2. **What "slope does not exist (is not defined)" means:** Now, imagine trying to walk on a wall that goes straight up and down. You can't really walk horizontally on it, can you? It's like the line is going straight up into the sky or straight down to the ground. This kind of line is so steep it doesn't have a regular 'slope' number. We call this a vertical line, and its slope is "undefined" or "does not exist."
3. **Why they are different:** A flat line (zero slope) is clearly different from a straight up-and-down line (undefined slope). One doesn't go up or down at all, and the other only goes up or down. They look completely different!

Alternative answer

Answer: Yes, there is a big difference! Explain
This is a question about <the meaning of slope for straight lines>. The solving step is:

Imagine a road for a minute!

1. **"The slope of a straight line is zero"**: This means the line is perfectly flat, like a perfectly level road or the floor of your house. It doesn't go up at all, and it doesn't go down at all. If you walk on it, you don't feel like you're climbing or falling. It's a **horizontal line**.

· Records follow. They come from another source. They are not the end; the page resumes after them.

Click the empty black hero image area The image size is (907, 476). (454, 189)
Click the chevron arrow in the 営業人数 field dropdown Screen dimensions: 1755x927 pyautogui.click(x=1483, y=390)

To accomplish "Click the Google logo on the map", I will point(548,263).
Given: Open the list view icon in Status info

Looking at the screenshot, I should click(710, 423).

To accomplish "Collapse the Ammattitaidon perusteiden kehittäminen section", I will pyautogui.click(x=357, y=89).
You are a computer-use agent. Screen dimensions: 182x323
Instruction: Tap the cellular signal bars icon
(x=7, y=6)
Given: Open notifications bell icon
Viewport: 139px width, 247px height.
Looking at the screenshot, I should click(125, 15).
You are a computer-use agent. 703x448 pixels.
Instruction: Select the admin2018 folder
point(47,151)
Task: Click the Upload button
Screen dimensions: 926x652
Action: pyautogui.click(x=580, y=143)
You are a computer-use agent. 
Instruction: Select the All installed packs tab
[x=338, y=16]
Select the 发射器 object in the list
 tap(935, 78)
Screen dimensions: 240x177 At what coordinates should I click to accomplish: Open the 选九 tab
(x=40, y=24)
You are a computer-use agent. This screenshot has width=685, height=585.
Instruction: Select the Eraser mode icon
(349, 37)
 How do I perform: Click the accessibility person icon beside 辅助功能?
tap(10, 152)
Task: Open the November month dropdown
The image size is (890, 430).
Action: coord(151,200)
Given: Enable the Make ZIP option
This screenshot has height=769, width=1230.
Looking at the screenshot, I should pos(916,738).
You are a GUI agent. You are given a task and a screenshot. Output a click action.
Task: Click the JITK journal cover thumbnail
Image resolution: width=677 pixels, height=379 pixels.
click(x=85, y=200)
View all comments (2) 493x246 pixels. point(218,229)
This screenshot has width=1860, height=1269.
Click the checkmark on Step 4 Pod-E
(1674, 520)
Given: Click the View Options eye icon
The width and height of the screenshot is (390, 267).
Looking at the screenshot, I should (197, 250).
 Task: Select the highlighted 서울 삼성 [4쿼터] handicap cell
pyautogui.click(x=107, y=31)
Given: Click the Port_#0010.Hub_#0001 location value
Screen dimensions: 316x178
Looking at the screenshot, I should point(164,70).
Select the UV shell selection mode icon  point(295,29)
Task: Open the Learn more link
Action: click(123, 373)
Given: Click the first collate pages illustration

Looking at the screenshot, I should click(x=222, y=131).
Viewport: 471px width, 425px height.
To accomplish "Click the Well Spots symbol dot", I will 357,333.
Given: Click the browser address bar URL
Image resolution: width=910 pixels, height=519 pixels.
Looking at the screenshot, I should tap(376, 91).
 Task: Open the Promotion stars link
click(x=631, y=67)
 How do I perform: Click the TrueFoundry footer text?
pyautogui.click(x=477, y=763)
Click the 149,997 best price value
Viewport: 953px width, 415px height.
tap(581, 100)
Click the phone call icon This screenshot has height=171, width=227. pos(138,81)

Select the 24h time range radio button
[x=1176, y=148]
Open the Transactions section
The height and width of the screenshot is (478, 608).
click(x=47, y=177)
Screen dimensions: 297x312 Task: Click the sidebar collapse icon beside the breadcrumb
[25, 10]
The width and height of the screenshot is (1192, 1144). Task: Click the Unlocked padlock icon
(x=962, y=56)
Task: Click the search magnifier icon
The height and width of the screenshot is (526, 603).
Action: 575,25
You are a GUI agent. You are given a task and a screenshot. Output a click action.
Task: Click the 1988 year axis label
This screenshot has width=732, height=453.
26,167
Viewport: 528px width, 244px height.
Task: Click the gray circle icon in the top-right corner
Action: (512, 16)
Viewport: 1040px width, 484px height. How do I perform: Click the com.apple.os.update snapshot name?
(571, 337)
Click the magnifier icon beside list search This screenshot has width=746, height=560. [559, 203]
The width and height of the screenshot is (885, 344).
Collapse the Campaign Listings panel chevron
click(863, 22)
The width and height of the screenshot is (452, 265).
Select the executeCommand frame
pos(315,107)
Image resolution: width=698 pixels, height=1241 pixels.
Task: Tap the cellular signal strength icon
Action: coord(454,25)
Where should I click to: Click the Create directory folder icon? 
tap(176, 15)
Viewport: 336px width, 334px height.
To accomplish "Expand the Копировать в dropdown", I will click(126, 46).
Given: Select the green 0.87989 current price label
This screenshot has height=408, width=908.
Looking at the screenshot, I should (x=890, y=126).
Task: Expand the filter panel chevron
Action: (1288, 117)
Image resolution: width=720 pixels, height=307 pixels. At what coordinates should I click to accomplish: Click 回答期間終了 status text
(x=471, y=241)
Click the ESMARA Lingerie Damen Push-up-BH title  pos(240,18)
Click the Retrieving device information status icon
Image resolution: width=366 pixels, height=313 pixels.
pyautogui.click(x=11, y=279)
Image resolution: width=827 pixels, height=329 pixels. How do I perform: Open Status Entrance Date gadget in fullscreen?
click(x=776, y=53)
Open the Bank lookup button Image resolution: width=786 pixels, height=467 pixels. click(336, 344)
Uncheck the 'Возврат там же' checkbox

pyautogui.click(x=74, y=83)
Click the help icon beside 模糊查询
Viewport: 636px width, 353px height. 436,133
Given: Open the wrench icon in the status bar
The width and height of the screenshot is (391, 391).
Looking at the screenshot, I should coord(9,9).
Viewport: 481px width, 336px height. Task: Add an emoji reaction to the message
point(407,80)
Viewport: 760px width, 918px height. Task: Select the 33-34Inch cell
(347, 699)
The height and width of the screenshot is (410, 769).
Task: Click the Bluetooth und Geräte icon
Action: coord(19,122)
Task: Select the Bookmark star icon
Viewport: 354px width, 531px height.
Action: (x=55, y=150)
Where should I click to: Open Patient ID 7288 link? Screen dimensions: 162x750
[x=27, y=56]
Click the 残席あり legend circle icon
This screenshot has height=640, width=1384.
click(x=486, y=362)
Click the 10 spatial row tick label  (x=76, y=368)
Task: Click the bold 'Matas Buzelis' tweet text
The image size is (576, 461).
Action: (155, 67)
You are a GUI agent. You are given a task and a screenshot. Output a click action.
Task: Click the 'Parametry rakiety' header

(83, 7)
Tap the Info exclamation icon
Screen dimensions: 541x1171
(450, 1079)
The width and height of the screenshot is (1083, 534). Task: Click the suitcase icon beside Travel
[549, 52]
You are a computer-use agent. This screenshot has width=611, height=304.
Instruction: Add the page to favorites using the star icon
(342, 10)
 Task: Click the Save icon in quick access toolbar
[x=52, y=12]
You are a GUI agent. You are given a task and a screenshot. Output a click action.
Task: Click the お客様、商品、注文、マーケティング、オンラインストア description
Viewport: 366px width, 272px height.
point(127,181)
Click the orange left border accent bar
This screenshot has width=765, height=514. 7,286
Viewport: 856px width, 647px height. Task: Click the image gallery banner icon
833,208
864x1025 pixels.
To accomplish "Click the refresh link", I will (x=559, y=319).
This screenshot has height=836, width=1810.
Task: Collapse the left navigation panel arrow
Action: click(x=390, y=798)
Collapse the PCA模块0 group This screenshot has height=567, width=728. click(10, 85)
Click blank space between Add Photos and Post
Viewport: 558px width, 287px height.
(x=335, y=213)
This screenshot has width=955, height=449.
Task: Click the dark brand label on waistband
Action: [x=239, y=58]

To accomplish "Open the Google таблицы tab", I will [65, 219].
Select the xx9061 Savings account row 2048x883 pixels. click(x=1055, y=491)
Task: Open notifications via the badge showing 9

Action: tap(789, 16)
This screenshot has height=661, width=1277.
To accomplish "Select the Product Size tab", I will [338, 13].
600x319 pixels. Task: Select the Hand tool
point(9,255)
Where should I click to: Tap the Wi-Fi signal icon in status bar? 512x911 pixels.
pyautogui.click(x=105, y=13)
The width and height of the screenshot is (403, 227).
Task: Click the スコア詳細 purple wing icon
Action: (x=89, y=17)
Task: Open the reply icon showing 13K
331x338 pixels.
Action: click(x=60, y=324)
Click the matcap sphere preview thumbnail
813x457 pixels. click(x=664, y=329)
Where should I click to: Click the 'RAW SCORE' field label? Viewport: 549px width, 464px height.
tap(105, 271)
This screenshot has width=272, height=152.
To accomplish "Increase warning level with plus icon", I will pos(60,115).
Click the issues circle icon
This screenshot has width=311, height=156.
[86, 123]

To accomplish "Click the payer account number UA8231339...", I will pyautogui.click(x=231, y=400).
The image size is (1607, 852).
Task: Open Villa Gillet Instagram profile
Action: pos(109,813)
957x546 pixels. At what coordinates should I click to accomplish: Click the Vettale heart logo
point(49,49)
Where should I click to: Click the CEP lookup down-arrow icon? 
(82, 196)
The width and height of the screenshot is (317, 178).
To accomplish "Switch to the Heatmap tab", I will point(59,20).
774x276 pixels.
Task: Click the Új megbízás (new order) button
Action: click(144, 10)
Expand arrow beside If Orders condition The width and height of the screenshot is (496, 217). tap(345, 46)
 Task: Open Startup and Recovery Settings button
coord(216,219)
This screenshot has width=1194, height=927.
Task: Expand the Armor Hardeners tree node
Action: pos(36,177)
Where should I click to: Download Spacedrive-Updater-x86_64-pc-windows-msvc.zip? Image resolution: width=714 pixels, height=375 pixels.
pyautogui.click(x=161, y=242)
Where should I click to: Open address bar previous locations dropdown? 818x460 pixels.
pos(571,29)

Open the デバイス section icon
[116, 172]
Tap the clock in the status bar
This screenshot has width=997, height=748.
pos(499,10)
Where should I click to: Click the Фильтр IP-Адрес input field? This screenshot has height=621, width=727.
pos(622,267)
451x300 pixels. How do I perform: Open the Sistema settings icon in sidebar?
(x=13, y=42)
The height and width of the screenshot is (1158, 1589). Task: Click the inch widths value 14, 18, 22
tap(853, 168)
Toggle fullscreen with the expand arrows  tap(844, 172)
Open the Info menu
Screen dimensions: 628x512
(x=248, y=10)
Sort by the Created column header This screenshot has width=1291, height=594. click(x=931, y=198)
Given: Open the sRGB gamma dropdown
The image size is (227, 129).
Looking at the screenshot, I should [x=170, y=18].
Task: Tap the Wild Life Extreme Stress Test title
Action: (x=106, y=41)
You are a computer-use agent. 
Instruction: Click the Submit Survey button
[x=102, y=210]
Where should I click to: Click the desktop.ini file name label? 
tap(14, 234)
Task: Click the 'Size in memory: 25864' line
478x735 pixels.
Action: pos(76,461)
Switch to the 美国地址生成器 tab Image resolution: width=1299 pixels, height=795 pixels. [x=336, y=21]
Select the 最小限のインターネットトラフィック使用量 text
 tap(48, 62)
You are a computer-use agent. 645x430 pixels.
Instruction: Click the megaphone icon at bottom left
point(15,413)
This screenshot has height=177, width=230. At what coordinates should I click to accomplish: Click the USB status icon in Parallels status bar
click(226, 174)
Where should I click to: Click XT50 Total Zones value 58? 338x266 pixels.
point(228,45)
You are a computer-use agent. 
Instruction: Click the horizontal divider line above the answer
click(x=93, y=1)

2. **"The slope of a straight line does not exist (is not defined)"**: This means the line is perfectly straight up and down, like a really tall wall or a cliff! If you tried to "walk" on it, you'd be going straight up or straight down. There's no flat ground underneath to walk on. It's a **vertical line**.

So, a line with zero slope is flat (horizontal), and a line with an undefined slope is straight up and down (vertical). They are totally different!

Alternative answer

Answer: Yes, there is a big difference! Explain
This is a question about <the meaning of different slopes for straight lines: horizontal and vertical lines>. The solving step is:

Imagine a line like a road you're walking on.
1. **"The slope of a straight line is zero"** means the line is perfectly flat. It's like walking on a completely level road, not going uphill or downhill at all. Think of the horizon line or the top of a table. You can easily walk on it!
2. **"The slope of a straight line does not exist (is not defined)"** means the line goes straight up and down. It's like a really steep cliff or a wall! You can't really walk on it, and it's impossible to say how "steep" it is in the usual way because it's just straight up.

So, a flat line (slope is zero) is totally different from a straight-up-and-down line (slope does not exist). They point in completely different directions!